Recorded data:
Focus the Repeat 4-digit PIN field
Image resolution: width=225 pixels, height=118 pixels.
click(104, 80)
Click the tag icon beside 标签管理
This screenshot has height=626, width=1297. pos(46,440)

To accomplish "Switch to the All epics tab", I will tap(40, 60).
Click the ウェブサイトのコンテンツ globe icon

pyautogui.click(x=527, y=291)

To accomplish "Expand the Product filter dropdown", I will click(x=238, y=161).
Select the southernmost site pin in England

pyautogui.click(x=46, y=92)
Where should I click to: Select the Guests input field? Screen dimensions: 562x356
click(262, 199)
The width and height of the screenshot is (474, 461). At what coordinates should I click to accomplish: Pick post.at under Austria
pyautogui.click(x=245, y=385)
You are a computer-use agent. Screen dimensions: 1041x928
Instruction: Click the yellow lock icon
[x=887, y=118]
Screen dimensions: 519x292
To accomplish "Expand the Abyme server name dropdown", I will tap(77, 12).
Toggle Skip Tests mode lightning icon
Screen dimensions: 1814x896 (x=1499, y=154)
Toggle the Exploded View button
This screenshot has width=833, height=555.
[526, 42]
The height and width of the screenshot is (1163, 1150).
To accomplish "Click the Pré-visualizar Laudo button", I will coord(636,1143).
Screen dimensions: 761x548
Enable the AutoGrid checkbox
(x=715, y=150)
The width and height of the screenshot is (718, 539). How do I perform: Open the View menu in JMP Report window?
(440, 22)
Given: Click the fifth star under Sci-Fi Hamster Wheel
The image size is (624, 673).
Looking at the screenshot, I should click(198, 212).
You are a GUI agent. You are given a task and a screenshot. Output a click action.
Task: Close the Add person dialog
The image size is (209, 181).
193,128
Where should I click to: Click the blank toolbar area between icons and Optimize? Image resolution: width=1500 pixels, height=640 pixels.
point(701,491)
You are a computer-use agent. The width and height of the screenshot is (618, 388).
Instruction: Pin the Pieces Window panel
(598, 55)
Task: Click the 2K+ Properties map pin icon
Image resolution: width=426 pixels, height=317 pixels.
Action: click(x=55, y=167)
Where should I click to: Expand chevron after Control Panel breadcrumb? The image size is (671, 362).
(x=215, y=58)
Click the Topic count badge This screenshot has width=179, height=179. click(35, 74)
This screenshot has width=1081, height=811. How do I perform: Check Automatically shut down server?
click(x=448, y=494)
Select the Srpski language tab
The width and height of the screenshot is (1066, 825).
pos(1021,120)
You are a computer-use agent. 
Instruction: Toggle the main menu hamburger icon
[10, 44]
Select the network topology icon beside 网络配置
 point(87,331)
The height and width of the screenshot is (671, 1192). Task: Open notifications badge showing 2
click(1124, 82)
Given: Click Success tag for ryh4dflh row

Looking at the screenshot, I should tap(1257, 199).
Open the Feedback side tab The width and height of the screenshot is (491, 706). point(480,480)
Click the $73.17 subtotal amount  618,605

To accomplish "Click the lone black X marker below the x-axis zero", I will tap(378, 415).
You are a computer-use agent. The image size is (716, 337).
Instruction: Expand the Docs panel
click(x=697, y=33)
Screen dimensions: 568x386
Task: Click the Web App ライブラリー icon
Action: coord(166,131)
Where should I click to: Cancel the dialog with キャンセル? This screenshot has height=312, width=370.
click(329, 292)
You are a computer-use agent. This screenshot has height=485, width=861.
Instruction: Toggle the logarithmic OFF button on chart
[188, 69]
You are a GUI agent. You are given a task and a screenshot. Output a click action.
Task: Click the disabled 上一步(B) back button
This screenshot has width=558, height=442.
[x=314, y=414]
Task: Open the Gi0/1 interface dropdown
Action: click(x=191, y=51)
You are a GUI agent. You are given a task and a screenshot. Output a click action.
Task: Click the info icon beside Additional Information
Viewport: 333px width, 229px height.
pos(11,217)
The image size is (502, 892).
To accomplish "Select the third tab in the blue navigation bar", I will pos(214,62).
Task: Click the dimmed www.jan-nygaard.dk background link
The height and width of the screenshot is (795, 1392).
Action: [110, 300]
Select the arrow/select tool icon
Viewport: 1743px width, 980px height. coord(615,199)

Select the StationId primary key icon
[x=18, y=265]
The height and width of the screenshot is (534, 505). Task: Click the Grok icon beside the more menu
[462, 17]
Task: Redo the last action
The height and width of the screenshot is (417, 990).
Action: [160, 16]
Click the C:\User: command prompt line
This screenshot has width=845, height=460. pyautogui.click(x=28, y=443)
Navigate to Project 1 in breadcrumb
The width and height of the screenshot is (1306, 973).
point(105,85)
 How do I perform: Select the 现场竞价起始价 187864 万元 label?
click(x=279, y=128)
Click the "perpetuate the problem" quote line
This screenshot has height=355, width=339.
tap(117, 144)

- What to work on
Recast the data from the start through the line that contains "Screen dimensions: 1814x896 (x=1499, y=154)" as a Markdown table with the columns Row and Line, leaving out blank lines.

- Answer to the exercise
| Row | Line |
|---|---|
| 1 | Focus the Repeat 4-digit PIN field |
| 2 | Image resolution: width=225 pixels, height=118 pixels. |
| 3 | click(104, 80) |
| 4 | Click the tag icon beside 标签管理 |
| 5 | This screenshot has height=626, width=1297. pos(46,440) |
| 6 | To accomplish "Switch to the All epics tab", I will tap(40, 60). |
| 7 | Click the ウェブサイトのコンテンツ globe icon |
| 8 | pyautogui.click(x=527, y=291) |
| 9 | To accomplish "Expand the Product filter dropdown", I will click(x=238, y=161). |
| 10 | Select the southernmost site pin in England |
| 11 | pyautogui.click(x=46, y=92) |
| 12 | Where should I click to: Select the Guests input field? Screen dimensions: 562x356 |
| 13 | click(262, 199) |
| 14 | The width and height of the screenshot is (474, 461). At what coordinates should I click to accomplish: Pick post.at under Austria |
| 15 | pyautogui.click(x=245, y=385) |
| 16 | You are a computer-use agent. Screen dimensions: 1041x928 |
| 17 | Instruction: Click the yellow lock icon |
| 18 | [x=887, y=118] |
| 19 | Screen dimensions: 519x292 |
| 20 | To accomplish "Expand the Abyme server name dropdown", I will tap(77, 12). |
| 21 | Toggle Skip Tests mode lightning icon |
| 22 | Screen dimensions: 1814x896 (x=1499, y=154) |